*** Supplied data ***

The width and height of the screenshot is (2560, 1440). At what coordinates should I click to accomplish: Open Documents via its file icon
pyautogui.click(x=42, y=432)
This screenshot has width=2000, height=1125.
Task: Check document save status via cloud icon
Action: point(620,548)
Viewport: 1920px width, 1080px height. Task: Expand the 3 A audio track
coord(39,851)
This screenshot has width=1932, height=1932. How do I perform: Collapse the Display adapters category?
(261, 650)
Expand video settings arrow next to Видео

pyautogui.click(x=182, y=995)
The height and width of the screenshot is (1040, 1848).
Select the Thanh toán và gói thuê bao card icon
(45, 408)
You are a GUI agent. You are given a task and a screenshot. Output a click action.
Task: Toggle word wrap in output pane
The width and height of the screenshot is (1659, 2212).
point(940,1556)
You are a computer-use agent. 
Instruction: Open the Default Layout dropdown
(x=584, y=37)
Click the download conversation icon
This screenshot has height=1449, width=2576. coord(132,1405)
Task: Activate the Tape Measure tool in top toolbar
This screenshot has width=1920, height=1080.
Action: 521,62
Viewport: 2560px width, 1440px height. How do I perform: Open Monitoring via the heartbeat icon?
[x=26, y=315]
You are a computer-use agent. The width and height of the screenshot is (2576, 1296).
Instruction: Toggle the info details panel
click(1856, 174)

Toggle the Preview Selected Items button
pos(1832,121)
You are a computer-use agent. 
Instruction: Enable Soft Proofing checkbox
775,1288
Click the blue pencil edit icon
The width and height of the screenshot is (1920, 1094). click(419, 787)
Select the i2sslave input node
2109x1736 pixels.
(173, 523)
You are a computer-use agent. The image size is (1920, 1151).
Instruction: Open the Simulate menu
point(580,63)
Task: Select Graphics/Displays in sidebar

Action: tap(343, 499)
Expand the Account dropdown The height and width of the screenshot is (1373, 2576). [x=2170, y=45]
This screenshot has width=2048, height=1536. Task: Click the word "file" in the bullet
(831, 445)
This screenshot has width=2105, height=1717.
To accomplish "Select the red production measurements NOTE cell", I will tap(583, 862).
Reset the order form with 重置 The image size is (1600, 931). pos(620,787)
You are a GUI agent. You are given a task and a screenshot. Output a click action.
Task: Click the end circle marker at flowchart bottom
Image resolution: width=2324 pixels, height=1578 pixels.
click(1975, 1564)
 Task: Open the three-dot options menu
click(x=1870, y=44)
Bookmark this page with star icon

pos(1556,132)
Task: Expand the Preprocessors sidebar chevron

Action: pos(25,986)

*** End of Supplied data ***

Work task
Please reproduce, exactly as they appear above, the lines from the line containing "This screenshot has width=2048, height=1536." up to and including the line containing "Task: Click the end".

The completed task
This screenshot has width=2048, height=1536. Task: Click the word "file" in the bullet
(831, 445)
This screenshot has width=2105, height=1717.
To accomplish "Select the red production measurements NOTE cell", I will tap(583, 862).
Reset the order form with 重置 The image size is (1600, 931). pos(620,787)
You are a GUI agent. You are given a task and a screenshot. Output a click action.
Task: Click the end circle marker at flowchart bottom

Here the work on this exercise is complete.